*What to do*: Within the records below is a range that opens at the line with "Open 查看详细信息 for" and closes at the line with "has width=437, height=298.". Return that range word for word, both ends included, and only that range.

*Dataset*:
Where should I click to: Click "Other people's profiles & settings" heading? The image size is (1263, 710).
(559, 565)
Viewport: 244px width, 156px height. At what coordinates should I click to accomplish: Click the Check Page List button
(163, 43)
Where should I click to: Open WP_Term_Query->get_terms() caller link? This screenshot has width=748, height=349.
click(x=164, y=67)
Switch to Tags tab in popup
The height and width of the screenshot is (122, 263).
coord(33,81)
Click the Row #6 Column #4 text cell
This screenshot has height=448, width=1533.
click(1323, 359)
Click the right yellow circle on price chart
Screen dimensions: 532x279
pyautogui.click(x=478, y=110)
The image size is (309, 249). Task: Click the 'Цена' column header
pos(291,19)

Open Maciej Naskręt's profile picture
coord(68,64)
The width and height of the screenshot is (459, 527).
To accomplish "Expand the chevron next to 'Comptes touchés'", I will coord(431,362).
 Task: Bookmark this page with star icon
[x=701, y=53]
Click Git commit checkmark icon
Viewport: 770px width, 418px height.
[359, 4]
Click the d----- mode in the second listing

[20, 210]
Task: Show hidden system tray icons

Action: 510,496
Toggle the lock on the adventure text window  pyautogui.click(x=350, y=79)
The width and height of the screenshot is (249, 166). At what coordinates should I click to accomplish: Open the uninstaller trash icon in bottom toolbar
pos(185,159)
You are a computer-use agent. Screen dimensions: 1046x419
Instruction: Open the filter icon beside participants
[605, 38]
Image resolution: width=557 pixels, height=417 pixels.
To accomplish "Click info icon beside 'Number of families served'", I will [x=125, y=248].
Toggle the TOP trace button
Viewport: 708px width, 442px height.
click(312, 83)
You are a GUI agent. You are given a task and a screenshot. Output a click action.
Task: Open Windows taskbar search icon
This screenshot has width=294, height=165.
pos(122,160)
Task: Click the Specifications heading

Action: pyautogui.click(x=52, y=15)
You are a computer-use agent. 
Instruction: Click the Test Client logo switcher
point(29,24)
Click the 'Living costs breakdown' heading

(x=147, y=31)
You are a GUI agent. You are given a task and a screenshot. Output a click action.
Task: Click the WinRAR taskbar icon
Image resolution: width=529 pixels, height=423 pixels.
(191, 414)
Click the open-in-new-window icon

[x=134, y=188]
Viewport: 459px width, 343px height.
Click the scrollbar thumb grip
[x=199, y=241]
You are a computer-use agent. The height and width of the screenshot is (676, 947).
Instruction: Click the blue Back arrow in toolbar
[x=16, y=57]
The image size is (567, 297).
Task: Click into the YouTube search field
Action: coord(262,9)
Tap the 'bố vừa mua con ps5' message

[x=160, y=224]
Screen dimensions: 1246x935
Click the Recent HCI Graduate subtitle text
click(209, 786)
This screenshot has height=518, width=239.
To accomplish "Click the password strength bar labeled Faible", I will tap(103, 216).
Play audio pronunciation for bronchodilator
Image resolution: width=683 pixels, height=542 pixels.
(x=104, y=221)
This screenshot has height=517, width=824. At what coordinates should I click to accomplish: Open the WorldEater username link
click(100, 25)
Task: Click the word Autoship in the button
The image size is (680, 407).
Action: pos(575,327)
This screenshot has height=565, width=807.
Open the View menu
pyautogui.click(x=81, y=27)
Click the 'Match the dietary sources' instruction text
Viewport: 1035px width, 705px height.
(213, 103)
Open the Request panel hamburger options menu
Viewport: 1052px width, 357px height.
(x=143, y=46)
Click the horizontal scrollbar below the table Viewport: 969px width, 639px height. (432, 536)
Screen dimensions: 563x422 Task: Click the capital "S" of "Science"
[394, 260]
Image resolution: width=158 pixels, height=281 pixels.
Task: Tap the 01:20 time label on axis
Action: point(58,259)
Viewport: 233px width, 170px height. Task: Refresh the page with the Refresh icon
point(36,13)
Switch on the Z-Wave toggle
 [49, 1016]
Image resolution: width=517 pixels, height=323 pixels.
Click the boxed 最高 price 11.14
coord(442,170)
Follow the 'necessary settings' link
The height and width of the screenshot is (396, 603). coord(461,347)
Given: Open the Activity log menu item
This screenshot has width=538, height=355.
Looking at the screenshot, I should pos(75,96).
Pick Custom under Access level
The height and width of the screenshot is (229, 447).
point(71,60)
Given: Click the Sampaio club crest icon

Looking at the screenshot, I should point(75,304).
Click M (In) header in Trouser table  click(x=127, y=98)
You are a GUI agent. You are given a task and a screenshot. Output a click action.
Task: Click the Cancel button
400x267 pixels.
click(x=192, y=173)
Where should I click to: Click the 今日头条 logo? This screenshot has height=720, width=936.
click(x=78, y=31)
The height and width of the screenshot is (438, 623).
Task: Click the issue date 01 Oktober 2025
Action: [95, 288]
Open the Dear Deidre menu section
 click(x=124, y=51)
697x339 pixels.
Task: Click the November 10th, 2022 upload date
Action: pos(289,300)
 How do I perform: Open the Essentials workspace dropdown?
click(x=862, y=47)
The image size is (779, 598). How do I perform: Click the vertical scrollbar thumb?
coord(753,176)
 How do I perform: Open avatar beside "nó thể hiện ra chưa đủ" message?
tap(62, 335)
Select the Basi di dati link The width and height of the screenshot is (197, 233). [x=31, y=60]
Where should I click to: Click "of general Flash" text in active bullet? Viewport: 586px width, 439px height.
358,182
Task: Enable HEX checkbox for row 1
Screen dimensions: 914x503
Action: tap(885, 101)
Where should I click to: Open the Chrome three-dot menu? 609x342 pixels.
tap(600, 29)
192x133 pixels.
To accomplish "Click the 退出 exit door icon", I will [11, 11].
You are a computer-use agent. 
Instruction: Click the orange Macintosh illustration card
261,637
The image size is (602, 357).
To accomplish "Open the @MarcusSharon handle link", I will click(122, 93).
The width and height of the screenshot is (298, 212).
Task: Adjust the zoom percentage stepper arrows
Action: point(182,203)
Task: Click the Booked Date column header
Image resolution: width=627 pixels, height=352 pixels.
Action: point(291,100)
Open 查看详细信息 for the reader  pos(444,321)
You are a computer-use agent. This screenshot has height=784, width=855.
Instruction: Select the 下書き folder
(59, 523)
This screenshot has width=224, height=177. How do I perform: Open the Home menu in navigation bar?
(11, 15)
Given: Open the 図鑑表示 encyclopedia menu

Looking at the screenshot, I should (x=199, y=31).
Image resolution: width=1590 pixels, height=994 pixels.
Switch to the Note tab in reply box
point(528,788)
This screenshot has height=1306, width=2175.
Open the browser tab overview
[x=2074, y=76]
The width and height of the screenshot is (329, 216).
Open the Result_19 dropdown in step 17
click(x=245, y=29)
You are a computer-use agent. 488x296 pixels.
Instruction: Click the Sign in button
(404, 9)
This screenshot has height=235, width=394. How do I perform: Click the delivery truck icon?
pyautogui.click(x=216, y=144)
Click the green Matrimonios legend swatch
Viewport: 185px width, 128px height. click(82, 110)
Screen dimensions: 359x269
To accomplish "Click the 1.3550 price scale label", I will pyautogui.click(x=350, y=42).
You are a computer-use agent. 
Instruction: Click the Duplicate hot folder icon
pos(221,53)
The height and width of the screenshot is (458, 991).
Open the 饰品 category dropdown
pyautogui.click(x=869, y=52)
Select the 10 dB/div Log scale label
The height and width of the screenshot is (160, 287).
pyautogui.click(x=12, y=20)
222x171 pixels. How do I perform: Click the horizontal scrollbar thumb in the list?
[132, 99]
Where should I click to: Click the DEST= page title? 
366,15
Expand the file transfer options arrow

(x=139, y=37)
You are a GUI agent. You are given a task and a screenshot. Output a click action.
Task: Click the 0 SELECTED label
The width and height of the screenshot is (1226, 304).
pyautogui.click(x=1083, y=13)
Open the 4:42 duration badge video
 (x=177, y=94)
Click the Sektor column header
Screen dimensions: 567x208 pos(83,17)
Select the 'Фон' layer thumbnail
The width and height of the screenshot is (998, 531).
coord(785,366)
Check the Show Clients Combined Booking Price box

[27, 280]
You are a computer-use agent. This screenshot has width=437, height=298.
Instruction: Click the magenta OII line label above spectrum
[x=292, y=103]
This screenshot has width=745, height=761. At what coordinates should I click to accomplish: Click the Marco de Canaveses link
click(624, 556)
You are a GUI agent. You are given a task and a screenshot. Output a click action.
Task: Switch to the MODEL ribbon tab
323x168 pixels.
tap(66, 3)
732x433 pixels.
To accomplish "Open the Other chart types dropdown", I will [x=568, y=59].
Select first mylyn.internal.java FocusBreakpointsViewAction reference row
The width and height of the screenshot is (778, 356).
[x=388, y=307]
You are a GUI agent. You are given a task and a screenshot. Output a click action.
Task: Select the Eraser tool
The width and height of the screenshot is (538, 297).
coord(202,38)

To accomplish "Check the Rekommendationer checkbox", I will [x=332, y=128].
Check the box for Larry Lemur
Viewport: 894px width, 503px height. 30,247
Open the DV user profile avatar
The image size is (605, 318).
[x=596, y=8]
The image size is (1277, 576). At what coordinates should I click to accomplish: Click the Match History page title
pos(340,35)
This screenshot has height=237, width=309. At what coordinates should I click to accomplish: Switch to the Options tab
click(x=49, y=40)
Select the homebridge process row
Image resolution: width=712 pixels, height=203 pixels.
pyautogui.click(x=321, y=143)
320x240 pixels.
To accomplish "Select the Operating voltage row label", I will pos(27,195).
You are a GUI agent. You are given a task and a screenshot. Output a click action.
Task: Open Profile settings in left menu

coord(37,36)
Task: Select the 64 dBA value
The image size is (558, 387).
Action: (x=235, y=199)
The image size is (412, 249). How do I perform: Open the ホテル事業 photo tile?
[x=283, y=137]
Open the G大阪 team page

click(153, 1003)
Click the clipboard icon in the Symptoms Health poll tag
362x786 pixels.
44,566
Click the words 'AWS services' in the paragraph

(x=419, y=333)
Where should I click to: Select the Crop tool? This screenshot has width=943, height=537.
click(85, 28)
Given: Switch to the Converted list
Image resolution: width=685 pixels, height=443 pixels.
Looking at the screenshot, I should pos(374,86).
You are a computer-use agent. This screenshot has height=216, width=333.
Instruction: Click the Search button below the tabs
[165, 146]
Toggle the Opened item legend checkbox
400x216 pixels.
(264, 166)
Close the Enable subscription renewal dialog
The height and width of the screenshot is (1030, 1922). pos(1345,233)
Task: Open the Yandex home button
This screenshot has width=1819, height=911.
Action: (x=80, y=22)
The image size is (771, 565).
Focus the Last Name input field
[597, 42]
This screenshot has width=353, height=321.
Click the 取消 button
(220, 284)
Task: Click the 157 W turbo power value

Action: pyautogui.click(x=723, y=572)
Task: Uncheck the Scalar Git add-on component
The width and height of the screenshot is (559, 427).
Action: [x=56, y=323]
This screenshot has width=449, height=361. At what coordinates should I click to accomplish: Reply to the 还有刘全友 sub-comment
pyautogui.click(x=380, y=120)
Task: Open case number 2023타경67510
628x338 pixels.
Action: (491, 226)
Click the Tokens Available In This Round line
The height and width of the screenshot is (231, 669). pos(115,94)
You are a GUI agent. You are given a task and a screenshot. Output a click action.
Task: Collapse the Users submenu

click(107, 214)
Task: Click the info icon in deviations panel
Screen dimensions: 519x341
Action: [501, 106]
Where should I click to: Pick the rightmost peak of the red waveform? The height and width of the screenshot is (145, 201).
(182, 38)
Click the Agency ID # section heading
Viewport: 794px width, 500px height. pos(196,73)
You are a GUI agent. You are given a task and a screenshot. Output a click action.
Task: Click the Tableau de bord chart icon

*Exercise output*:
Open 查看详细信息 for the reader  pos(444,321)
You are a computer-use agent. This screenshot has height=784, width=855.
Instruction: Select the 下書き folder
(59, 523)
This screenshot has width=224, height=177. How do I perform: Open the Home menu in navigation bar?
(11, 15)
Given: Open the 図鑑表示 encyclopedia menu

Looking at the screenshot, I should (x=199, y=31).
Image resolution: width=1590 pixels, height=994 pixels.
Switch to the Note tab in reply box
point(528,788)
This screenshot has height=1306, width=2175.
Open the browser tab overview
[x=2074, y=76]
The width and height of the screenshot is (329, 216).
Open the Result_19 dropdown in step 17
click(x=245, y=29)
You are a computer-use agent. 488x296 pixels.
Instruction: Click the Sign in button
(404, 9)
This screenshot has height=235, width=394. How do I perform: Click the delivery truck icon?
pyautogui.click(x=216, y=144)
Click the green Matrimonios legend swatch
Viewport: 185px width, 128px height. click(82, 110)
Screen dimensions: 359x269
To accomplish "Click the 1.3550 price scale label", I will pyautogui.click(x=350, y=42).
You are a computer-use agent. 
Instruction: Click the Duplicate hot folder icon
pos(221,53)
The height and width of the screenshot is (458, 991).
Open the 饰品 category dropdown
pyautogui.click(x=869, y=52)
Select the 10 dB/div Log scale label
The height and width of the screenshot is (160, 287).
pyautogui.click(x=12, y=20)
222x171 pixels. How do I perform: Click the horizontal scrollbar thumb in the list?
[132, 99]
Where should I click to: Click the DEST= page title? 
366,15
Expand the file transfer options arrow

(x=139, y=37)
You are a GUI agent. You are given a task and a screenshot. Output a click action.
Task: Click the 0 SELECTED label
The width and height of the screenshot is (1226, 304).
pyautogui.click(x=1083, y=13)
Open the 4:42 duration badge video
 (x=177, y=94)
Click the Sektor column header
Screen dimensions: 567x208 pos(83,17)
Select the 'Фон' layer thumbnail
The width and height of the screenshot is (998, 531).
coord(785,366)
Check the Show Clients Combined Booking Price box

[27, 280]
You are a computer-use agent. This screenshot has width=437, height=298.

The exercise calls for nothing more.